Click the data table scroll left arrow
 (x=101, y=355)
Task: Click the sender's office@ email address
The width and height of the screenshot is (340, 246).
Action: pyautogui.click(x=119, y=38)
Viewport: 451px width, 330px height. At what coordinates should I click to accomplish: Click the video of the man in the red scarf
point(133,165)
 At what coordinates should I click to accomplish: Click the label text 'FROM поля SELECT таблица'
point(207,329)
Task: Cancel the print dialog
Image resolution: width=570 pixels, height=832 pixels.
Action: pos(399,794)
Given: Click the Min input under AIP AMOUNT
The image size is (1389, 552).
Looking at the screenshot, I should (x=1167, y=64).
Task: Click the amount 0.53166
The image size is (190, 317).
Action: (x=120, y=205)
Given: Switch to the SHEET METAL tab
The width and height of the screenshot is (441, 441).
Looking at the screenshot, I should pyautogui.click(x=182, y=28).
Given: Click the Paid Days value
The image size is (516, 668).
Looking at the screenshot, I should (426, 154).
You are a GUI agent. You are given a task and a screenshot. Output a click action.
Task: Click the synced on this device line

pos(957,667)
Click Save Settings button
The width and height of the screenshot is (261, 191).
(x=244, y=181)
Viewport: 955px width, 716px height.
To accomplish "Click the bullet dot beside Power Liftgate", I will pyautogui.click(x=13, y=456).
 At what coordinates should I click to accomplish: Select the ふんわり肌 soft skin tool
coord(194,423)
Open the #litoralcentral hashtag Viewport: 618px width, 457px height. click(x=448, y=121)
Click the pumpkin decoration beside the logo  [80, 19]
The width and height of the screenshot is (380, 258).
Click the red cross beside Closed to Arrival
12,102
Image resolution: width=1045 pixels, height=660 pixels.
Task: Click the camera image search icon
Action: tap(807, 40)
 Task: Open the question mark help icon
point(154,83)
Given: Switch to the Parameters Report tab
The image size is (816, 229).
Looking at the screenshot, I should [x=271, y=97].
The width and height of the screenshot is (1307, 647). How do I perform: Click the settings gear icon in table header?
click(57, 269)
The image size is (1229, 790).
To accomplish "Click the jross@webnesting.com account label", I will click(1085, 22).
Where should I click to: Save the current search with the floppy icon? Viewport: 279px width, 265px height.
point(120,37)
####################
REQUIRED WORK: Look above for the line holding "You are a GUI", then set down exactly that line and every line after it up to and including the line holding "The width and height of the screenshot is (380, 258).", with nothing else.

PROBLEM SOLUTION:
You are a GUI agent. You are given a task and a screenshot. Output a click action.
Task: Click the synced on this device line

pos(957,667)
Click Save Settings button
The width and height of the screenshot is (261, 191).
(x=244, y=181)
Viewport: 955px width, 716px height.
To accomplish "Click the bullet dot beside Power Liftgate", I will pyautogui.click(x=13, y=456).
 At what coordinates should I click to accomplish: Select the ふんわり肌 soft skin tool
coord(194,423)
Open the #litoralcentral hashtag Viewport: 618px width, 457px height. click(x=448, y=121)
Click the pumpkin decoration beside the logo  [80, 19]
The width and height of the screenshot is (380, 258).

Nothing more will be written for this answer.